Parking beyond two hours in a two-hour zone, for example, would jump from $23 to $40. Parking officers would also be able to ticket violators again every few hours if they don’t move their cars after the first ticket.
Table of Parking Infractions Comparables
“This is something that we want to use as a tool, that we could use with discretion to really get the worse cases cleaned up,” he said.
Erin Dunklee, who parks in the Old Bellevue area for work, said she’s had to take her chances on the street when her parking garage is full.
“Then I’ll have to take a break and find somewhere else to park,” she said, referring to when her two hours are up.

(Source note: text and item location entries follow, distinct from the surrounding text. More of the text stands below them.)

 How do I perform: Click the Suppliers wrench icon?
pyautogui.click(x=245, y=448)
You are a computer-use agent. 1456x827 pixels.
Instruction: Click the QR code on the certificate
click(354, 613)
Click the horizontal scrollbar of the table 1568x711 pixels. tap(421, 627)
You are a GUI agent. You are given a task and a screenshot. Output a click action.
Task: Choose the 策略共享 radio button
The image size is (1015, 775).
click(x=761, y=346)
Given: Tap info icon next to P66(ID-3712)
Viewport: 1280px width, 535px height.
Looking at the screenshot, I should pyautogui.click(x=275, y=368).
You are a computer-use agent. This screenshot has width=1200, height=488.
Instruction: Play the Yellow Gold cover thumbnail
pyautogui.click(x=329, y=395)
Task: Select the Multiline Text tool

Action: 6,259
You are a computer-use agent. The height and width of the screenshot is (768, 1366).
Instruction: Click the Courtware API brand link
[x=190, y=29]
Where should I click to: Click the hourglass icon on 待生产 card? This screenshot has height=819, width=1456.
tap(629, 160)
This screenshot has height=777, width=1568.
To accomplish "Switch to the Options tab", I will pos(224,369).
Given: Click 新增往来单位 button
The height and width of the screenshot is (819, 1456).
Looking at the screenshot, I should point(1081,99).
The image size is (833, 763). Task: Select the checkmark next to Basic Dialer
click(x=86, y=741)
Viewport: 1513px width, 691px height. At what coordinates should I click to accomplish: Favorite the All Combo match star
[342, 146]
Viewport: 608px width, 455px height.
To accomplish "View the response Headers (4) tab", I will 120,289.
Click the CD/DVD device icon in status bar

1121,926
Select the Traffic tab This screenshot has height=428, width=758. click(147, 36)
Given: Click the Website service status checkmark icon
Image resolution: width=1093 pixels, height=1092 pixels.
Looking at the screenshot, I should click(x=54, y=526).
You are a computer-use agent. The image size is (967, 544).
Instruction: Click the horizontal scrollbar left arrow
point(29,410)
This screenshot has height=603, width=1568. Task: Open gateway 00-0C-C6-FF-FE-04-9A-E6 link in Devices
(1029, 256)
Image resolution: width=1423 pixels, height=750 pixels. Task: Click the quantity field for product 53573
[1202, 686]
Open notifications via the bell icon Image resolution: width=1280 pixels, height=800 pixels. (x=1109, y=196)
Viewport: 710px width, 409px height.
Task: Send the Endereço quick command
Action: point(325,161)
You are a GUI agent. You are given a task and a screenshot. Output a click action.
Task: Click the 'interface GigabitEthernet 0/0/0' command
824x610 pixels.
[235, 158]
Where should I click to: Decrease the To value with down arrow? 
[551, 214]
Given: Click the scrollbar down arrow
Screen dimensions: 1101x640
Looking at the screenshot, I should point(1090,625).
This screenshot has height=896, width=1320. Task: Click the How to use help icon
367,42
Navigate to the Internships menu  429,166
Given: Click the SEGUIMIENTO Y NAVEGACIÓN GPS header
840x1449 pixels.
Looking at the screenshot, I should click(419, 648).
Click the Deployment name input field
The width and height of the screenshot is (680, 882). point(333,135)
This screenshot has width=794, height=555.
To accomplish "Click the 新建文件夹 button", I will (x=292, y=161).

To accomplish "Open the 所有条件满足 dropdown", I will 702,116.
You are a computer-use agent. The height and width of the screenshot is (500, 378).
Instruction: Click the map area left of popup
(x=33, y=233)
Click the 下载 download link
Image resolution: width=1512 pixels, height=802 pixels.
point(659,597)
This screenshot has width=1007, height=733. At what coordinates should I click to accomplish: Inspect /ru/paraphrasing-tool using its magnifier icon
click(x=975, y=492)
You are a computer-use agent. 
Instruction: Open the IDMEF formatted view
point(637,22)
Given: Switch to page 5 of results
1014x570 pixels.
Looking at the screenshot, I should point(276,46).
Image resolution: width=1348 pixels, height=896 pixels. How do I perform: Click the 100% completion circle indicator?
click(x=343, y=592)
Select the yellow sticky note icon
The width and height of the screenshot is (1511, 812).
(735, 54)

Dunklee admits she’s gotten tickets for going over time but calls the push to increase the violation cost from $23 to $40 “ridiculous.”
“Things happen,” she said. “I just don’t think it’s right.”
Other violations, like parking in a no parking zone, would jump from $29 to $40, and the city would add $40 violations for blocking mailboxes or parking with tabs that have been expired for more than 45 days.
Tickets wouldn't stay at $40, either. Poch wants to make use of city code that pegs the price to inflation and readjusts it every two years. The city established it in 2000, but parking penalties were last adjusted in 2008.
“Maybe $40 would go to $41 or $42,” he said of the change every two years.
Poch expects to bring the proposal to city council in the fall to get its input on what a proper price increase would be. He hopes to have the changes in place in January 2016.